Aim of the exercise —
Update the listing below by replacing every instance of "Locate an element on the screen" with "Find an element on the screen" and leaving everything else unchanged.

*** Available records

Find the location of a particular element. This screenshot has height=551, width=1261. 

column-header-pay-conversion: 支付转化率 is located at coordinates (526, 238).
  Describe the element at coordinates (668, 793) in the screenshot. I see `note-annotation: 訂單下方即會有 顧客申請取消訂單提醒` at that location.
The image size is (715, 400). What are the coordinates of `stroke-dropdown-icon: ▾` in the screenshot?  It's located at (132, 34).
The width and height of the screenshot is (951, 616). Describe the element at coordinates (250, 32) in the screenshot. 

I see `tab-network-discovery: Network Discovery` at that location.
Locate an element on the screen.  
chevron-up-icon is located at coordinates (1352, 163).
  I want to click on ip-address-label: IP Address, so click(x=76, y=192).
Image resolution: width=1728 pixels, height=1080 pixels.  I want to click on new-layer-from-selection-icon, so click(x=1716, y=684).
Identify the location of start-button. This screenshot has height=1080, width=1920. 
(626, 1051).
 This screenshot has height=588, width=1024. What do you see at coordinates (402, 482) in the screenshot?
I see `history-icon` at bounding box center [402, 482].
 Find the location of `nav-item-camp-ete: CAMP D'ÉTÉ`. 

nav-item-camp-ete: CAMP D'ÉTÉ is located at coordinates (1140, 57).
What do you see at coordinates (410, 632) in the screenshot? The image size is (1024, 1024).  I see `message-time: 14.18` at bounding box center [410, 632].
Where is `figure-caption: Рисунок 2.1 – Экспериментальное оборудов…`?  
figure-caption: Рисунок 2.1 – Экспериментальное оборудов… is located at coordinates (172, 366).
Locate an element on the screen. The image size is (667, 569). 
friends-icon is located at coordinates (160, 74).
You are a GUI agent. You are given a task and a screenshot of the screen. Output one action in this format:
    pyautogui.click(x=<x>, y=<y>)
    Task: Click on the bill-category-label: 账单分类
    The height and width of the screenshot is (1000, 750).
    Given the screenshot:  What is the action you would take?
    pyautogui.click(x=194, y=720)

******

Written reply —
Find the location of a particular element. This screenshot has height=551, width=1261. 

column-header-pay-conversion: 支付转化率 is located at coordinates (526, 238).
  Describe the element at coordinates (668, 793) in the screenshot. I see `note-annotation: 訂單下方即會有 顧客申請取消訂單提醒` at that location.
The image size is (715, 400). What are the coordinates of `stroke-dropdown-icon: ▾` in the screenshot?  It's located at (132, 34).
The width and height of the screenshot is (951, 616). Describe the element at coordinates (250, 32) in the screenshot. 

I see `tab-network-discovery: Network Discovery` at that location.
Find an element on the screen.  
chevron-up-icon is located at coordinates (1352, 163).
  I want to click on ip-address-label: IP Address, so click(x=76, y=192).
Image resolution: width=1728 pixels, height=1080 pixels.  I want to click on new-layer-from-selection-icon, so click(x=1716, y=684).
Identify the location of start-button. This screenshot has height=1080, width=1920. 
(626, 1051).
 This screenshot has height=588, width=1024. What do you see at coordinates (402, 482) in the screenshot?
I see `history-icon` at bounding box center [402, 482].
 Find the location of `nav-item-camp-ete: CAMP D'ÉTÉ`. 

nav-item-camp-ete: CAMP D'ÉTÉ is located at coordinates (1140, 57).
What do you see at coordinates (410, 632) in the screenshot? The image size is (1024, 1024).  I see `message-time: 14.18` at bounding box center [410, 632].
Where is `figure-caption: Рисунок 2.1 – Экспериментальное оборудов…`?  
figure-caption: Рисунок 2.1 – Экспериментальное оборудов… is located at coordinates (172, 366).
Find an element on the screen. The image size is (667, 569). 
friends-icon is located at coordinates (160, 74).
You are a GUI agent. You are given a task and a screenshot of the screen. Output one action in this format:
    pyautogui.click(x=<x>, y=<y>)
    Task: Click on the bill-category-label: 账单分类
    The height and width of the screenshot is (1000, 750).
    Given the screenshot:  What is the action you would take?
    pyautogui.click(x=194, y=720)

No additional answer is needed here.